*** The records

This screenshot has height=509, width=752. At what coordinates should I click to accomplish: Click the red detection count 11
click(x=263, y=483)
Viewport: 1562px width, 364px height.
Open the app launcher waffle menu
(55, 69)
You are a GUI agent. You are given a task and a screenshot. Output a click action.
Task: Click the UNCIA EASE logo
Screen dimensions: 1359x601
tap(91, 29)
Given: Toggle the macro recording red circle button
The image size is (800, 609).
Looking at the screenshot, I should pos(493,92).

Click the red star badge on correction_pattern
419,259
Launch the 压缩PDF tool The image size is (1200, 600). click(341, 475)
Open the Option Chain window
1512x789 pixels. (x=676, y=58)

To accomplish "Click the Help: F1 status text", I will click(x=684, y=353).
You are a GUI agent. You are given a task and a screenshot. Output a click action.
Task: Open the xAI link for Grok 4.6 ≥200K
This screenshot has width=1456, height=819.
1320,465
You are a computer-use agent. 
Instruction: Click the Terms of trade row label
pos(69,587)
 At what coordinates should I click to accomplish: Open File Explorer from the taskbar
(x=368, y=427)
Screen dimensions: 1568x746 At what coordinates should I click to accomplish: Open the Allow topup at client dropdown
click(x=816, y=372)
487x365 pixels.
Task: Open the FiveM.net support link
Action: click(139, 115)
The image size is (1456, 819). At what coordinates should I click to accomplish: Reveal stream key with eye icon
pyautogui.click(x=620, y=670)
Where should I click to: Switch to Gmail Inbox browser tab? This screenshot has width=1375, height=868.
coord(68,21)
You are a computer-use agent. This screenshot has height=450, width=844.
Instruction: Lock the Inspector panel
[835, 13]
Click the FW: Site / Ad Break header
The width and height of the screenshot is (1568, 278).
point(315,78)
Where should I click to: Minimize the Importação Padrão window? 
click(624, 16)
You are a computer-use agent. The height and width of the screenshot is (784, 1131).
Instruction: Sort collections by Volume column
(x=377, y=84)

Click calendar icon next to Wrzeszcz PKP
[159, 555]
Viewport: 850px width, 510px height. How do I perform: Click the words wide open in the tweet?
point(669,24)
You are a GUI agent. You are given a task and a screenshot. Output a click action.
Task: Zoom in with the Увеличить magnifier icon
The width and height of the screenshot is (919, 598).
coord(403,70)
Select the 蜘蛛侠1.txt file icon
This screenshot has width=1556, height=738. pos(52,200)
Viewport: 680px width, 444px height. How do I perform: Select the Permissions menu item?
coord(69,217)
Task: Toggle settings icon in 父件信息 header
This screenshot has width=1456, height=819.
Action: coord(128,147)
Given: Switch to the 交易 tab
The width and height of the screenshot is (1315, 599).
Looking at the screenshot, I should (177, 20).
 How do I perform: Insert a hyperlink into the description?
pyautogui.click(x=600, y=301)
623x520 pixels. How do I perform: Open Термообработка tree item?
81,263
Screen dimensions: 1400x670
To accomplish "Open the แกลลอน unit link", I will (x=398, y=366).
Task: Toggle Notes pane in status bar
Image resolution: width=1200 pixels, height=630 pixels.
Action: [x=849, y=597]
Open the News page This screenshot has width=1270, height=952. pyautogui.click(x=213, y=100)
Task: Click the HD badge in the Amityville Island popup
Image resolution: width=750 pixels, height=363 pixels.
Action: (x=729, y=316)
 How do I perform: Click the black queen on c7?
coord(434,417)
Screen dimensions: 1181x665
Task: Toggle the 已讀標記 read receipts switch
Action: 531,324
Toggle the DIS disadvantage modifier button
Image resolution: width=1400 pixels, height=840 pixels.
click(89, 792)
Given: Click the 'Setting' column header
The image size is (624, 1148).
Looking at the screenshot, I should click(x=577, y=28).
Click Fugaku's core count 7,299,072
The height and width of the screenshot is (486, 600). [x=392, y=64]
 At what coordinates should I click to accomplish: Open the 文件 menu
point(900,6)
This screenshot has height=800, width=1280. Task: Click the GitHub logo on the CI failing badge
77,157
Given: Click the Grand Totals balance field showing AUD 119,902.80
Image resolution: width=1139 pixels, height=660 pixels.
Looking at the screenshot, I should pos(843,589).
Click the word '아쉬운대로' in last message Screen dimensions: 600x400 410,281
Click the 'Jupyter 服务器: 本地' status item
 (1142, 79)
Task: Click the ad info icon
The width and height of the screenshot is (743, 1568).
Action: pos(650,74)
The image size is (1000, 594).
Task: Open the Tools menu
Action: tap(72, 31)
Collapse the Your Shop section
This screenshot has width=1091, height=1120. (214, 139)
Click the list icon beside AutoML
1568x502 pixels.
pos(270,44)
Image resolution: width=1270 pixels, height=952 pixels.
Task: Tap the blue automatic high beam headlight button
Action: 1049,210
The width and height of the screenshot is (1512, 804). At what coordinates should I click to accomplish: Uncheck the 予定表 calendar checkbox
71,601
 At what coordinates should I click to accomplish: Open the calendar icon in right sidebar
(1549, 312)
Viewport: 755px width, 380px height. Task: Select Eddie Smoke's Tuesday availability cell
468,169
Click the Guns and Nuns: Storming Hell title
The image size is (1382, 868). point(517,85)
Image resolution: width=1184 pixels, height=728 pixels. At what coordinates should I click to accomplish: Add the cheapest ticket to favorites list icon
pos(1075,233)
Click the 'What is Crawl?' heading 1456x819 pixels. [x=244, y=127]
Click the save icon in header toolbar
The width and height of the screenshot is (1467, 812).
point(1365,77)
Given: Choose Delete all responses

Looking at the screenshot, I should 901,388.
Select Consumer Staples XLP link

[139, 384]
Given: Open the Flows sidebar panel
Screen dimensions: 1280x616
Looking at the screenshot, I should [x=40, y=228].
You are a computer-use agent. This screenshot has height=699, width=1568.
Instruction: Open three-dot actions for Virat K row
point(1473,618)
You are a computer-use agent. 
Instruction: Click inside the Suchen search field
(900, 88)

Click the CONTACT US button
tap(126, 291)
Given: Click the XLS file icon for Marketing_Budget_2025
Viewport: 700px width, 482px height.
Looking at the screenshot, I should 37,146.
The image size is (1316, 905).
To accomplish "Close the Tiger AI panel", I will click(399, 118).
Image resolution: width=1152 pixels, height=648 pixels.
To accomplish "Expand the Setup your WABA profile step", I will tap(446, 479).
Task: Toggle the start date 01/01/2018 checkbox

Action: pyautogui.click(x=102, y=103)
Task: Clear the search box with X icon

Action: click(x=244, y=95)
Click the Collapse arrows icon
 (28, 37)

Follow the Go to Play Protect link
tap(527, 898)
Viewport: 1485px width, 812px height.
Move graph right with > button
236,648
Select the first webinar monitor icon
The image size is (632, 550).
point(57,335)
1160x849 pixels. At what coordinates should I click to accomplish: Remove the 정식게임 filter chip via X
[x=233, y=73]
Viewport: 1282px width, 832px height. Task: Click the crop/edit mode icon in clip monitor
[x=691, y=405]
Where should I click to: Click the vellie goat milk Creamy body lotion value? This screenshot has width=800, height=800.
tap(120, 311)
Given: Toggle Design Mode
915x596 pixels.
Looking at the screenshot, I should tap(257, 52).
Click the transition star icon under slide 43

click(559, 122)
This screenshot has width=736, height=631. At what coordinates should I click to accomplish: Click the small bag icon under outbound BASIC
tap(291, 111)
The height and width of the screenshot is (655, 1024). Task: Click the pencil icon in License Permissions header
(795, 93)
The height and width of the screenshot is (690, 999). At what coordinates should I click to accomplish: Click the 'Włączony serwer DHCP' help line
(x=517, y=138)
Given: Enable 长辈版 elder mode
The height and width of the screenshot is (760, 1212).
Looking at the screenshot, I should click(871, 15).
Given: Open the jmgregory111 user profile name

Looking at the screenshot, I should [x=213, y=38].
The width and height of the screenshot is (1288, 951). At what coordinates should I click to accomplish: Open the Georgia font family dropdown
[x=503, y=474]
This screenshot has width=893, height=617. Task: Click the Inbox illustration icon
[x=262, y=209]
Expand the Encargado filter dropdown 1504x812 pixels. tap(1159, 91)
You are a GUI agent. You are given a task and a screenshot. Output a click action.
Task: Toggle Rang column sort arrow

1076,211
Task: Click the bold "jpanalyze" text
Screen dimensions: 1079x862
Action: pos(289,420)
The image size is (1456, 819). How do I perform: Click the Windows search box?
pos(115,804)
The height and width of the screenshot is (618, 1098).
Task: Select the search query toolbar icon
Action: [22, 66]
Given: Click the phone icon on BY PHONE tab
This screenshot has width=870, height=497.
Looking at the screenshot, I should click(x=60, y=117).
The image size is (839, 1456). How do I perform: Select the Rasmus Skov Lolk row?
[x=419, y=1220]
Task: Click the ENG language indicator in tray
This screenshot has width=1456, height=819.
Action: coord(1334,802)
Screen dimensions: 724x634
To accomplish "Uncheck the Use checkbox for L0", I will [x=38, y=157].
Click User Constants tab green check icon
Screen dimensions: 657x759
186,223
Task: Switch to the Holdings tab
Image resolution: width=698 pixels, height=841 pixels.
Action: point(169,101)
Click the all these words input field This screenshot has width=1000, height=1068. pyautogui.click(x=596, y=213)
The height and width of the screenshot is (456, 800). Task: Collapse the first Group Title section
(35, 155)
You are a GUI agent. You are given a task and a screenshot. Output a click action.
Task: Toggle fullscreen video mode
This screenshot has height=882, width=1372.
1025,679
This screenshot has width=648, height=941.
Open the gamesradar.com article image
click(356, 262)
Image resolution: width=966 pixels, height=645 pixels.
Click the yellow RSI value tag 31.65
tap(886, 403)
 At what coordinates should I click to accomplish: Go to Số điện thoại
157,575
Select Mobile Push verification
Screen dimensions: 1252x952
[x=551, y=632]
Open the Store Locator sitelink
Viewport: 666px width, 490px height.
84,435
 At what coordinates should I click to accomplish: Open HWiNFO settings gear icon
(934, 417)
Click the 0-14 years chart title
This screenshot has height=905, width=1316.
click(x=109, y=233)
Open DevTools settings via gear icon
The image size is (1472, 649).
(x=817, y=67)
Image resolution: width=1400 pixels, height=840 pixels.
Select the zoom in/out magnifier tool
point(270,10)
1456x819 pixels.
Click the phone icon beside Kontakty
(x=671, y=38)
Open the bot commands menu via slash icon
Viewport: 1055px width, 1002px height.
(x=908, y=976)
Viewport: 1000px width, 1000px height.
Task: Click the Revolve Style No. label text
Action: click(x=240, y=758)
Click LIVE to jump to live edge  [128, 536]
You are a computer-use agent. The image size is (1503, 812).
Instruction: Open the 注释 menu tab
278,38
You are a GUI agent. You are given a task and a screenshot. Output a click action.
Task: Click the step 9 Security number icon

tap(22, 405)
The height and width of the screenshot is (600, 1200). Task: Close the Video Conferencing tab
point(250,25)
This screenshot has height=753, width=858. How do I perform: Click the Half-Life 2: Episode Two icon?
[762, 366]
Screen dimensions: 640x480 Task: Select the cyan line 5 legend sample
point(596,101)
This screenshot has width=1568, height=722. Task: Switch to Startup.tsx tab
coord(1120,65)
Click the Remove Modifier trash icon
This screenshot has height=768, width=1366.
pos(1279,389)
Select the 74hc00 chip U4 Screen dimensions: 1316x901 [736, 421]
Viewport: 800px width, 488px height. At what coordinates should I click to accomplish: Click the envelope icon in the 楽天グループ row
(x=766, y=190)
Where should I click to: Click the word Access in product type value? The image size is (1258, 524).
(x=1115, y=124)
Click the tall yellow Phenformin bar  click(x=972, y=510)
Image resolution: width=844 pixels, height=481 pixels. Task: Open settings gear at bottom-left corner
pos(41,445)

******

Directions. Update the entries from the line with "Viewport: 755px width, 380px" to the line with "tap(126, 291)", putting "Directive" wherever "Instruction" appears and leaving everything else unchanged.

Response below.
Viewport: 755px width, 380px height. Task: Select Eddie Smoke's Tuesday availability cell
468,169
Click the Guns and Nuns: Storming Hell title
The image size is (1382, 868). point(517,85)
Image resolution: width=1184 pixels, height=728 pixels. At what coordinates should I click to accomplish: Add the cheapest ticket to favorites list icon
pos(1075,233)
Click the 'What is Crawl?' heading 1456x819 pixels. [x=244, y=127]
Click the save icon in header toolbar
The width and height of the screenshot is (1467, 812).
point(1365,77)
Given: Choose Delete all responses

Looking at the screenshot, I should 901,388.
Select Consumer Staples XLP link

[139, 384]
Given: Open the Flows sidebar panel
Screen dimensions: 1280x616
Looking at the screenshot, I should [x=40, y=228].
You are a computer-use agent. This screenshot has height=699, width=1568.
Directive: Open three-dot actions for Virat K row
point(1473,618)
You are a computer-use agent. 
Directive: Click inside the Suchen search field
(900, 88)

Click the CONTACT US button
tap(126, 291)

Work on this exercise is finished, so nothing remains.